§ DOCUMENT TEXT

= = =

Sounds like you've got the basics to get out there and ride. Infact your one step up on me, I'm not even clipless yet. As far as commuting, try it both ways and see what is more comfortable/convenient for you. Nobody can really make that decision but you.

Personally I wouldn't worry about the computer just yet. Yea it would be nice to look down and see how far you've gone, how fast your going, ect. But I wouldn't waste money on a cheaper one if your just going to upgrade later. I just use my phone with Map my Ride app for now, I think you'd do well with it for now as well. 

Distance it totally up to you. What I did on my first couple rides was just ride until I started to feel tired or uncomfortable (hands going numb, butt sore, ect) then turn around. Next few rides after that I tried to extend the ride a little at a time. I wouldn't set a distance and force yourself through it. From what I've been reading that would do more harm to your ride (and enjoyment of it) than good.

As far as shorts, I'm sporting cheepies for now. They don't do anything to even try to "hide" my junk. I don't think the better quality more expensive ones will either. If it makes you uncomfortable get a pair of light weight looser shorts to wear over them. But nobody's going to be looking at your package while your riding. 

As I said, I'm a noobie myself so take it all with a grain of salt. It's just what I've found so far. Someone with more experience will be chiming in soon.


----------



## headloss (Mar 3, 2013)

1. Not like Chevy vs. Ford... Fords are clearly better (but classic Mopar is better yet). It's the person on the bike that matters, not the bike... that bike won't hold you back.

2. Basic tools: screwdriver, allen wrenches (4mm, 5mm usually). Floor pump is a good call. You can get good prices on jerseys if you look around, check out the outlet stuff on PrimalWear's website, you can have a decent jersey for $20 sometimes. 

3. Leave the boots at work and ride in the shoes you already bought. 

4. I've been riding for years and still don't have a computer.

= = =

§ Stored dataset items
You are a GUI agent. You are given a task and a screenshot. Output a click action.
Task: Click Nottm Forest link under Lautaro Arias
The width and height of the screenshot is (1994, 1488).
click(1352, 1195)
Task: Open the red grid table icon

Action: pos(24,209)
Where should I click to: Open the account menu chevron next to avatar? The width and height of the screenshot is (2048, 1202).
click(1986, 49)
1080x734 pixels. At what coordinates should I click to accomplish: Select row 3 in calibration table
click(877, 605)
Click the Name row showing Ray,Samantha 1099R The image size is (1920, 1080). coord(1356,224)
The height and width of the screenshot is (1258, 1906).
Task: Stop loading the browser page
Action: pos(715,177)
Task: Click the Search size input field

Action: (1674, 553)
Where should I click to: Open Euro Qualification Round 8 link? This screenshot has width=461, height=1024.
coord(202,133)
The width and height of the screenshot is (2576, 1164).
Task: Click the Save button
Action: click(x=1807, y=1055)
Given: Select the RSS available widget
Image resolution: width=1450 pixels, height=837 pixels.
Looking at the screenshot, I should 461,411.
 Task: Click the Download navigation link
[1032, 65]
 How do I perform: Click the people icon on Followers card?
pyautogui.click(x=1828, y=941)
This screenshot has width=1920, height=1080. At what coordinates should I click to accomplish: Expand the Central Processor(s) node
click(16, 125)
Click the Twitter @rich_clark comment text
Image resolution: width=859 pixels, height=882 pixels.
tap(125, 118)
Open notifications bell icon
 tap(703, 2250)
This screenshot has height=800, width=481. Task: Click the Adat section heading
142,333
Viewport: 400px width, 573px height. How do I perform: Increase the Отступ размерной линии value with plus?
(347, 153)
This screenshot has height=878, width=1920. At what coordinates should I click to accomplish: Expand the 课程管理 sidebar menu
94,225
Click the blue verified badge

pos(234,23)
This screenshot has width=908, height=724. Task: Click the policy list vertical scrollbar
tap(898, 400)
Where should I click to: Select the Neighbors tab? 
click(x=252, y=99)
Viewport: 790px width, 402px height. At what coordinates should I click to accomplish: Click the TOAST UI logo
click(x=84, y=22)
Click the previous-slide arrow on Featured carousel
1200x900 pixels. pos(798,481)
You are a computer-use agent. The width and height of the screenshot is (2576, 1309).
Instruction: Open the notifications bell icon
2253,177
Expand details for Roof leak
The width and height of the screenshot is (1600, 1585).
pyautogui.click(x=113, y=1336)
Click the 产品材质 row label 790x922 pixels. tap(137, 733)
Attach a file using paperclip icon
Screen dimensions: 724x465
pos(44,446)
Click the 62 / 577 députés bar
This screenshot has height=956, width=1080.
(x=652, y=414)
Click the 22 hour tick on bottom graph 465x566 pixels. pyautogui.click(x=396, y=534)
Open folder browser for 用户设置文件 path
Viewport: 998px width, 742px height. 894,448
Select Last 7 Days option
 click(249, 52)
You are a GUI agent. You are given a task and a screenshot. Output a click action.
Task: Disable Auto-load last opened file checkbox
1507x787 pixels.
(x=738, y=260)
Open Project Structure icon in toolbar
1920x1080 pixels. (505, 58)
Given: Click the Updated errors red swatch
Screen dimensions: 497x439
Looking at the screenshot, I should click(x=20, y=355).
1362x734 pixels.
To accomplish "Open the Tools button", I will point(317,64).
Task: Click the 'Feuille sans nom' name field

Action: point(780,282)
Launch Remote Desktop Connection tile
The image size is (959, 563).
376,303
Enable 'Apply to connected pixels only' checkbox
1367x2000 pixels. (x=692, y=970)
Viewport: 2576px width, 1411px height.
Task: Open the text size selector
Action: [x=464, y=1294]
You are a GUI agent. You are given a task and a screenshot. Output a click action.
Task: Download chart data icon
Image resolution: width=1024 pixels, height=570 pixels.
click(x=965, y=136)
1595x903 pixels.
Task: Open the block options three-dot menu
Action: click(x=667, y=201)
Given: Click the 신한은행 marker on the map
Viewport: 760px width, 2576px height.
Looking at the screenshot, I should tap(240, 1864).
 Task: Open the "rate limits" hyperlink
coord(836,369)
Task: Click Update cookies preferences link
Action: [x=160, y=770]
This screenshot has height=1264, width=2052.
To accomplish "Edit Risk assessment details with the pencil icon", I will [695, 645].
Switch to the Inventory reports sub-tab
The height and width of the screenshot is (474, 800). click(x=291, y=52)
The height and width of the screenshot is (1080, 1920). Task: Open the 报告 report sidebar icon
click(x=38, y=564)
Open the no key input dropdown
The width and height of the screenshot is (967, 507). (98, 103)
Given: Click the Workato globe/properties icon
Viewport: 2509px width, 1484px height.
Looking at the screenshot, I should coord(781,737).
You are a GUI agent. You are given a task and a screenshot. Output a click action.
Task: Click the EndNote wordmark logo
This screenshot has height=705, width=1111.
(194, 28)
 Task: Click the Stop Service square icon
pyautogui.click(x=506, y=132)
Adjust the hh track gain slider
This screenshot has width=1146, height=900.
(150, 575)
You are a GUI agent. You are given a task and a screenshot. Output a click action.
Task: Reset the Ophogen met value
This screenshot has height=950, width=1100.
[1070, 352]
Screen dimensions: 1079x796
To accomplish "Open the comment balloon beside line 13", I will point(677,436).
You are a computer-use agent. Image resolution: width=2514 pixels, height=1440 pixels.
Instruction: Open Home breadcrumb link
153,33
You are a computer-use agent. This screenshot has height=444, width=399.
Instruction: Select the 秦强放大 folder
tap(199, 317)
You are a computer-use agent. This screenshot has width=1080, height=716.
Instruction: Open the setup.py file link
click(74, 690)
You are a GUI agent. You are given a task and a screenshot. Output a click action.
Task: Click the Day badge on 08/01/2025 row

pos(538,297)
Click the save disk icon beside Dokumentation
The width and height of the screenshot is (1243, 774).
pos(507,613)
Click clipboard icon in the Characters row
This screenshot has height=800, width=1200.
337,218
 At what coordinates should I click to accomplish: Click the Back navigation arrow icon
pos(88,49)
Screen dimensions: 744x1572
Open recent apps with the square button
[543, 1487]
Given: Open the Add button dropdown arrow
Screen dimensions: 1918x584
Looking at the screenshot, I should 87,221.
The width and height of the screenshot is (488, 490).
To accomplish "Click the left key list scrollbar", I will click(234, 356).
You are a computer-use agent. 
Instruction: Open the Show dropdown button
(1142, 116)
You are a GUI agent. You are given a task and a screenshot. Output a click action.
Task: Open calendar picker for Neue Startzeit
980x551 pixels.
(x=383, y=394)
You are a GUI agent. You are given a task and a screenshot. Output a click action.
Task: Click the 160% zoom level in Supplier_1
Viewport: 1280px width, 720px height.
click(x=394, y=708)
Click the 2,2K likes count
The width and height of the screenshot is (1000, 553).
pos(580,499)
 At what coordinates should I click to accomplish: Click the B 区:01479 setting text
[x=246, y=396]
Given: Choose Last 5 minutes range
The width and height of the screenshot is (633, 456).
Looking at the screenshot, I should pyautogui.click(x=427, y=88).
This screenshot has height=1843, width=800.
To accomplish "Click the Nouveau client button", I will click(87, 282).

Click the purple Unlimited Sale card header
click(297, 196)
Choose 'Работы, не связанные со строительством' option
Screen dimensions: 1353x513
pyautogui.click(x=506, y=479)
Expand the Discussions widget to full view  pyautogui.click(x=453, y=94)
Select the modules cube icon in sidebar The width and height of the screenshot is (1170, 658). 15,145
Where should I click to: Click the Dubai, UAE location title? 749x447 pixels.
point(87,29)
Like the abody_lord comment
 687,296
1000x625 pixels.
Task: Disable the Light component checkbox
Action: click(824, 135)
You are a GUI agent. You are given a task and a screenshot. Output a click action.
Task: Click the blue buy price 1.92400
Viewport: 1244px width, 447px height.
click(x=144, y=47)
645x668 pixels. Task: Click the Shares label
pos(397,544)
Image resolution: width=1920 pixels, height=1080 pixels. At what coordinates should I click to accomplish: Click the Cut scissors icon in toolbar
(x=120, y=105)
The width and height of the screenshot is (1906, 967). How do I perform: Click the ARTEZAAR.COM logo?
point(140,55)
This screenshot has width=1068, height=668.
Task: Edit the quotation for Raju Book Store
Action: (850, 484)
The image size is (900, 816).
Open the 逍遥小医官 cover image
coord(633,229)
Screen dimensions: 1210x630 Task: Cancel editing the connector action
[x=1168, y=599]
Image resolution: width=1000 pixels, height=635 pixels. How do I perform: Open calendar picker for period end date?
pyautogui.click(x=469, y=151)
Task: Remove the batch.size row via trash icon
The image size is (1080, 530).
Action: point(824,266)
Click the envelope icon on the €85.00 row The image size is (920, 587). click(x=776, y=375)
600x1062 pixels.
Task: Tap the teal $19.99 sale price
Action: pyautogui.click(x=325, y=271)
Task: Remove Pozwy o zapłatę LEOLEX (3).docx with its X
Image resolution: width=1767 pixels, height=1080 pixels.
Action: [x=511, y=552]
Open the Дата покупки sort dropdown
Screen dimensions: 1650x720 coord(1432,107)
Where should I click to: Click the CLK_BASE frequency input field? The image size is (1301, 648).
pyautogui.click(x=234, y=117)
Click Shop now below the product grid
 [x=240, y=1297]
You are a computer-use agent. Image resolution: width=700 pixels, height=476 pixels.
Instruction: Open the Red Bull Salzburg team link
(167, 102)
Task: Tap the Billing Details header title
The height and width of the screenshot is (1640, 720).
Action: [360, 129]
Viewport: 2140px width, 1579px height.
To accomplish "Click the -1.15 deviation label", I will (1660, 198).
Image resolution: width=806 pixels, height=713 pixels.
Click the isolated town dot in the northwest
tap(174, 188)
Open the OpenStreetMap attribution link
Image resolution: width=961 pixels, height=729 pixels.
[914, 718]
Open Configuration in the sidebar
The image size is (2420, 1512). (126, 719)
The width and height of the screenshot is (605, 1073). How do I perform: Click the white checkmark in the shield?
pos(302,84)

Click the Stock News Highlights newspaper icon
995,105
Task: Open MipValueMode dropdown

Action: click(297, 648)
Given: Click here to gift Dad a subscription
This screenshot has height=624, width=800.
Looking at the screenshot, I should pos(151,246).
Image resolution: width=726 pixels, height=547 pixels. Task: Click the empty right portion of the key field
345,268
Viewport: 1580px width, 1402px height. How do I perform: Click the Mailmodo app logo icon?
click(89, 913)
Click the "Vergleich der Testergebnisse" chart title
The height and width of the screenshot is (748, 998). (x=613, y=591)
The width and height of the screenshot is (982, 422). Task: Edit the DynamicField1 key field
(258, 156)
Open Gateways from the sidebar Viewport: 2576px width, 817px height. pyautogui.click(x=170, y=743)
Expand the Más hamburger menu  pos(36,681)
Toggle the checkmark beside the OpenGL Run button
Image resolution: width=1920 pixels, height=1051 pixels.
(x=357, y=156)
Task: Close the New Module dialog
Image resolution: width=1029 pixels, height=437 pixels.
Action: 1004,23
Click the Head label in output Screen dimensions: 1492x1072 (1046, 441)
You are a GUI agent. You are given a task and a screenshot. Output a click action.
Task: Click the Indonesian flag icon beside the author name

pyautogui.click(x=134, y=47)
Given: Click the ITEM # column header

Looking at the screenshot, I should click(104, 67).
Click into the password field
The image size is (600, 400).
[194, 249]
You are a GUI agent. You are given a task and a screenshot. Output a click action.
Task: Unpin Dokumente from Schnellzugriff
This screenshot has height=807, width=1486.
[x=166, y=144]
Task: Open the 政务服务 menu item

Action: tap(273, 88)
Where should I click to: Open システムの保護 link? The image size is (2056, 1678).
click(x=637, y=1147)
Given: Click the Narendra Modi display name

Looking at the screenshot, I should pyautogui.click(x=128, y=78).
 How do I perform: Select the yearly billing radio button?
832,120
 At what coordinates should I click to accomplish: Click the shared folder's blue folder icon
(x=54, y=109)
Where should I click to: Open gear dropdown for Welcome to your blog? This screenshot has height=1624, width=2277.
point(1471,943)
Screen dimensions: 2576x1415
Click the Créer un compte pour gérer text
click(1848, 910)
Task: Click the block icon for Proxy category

= = =

§ PARTS OF THE EXERCISE
1. Condense the paragraph of the cycling thread that begins "Distance it totally up to you" into a short bulleted list that keeps its main points.
2. Reproduce the section of the cycling thread that opens with the words "Distance it totally" and closes with "while your riding.", substituting "bibs" for each occurrence of "shorts".

§ RESULTS OF THE EXERCISE
1.
- Distance is entirely up to you.
- On the first couple of rides, ride until you feel tired or uncomfortable (hands going numb, sore butt), then turn around.
- On the next few rides, extend the distance a little at a time.
- Don't set a distance and force yourself through it; according to what the writer has read, that does more harm than good to the ride and to your enjoyment of it.

2.
Distance it totally up to you. What I did on my first couple rides was just ride until I started to feel tired or uncomfortable (hands going numb, butt sore, ect) then turn around. Next few rides after that I tried to extend the ride a little at a time. I wouldn't set a distance and force yourself through it. From what I've been reading that would do more harm to your ride (and enjoyment of it) than good.

As far as bibs, I'm sporting cheepies for now. They don't do anything to even try to "hide" my junk. I don't think the better quality more expensive ones will either. If it makes you uncomfortable get a pair of light weight looser bibs to wear over them. But nobody's going to be looking at your package while your riding.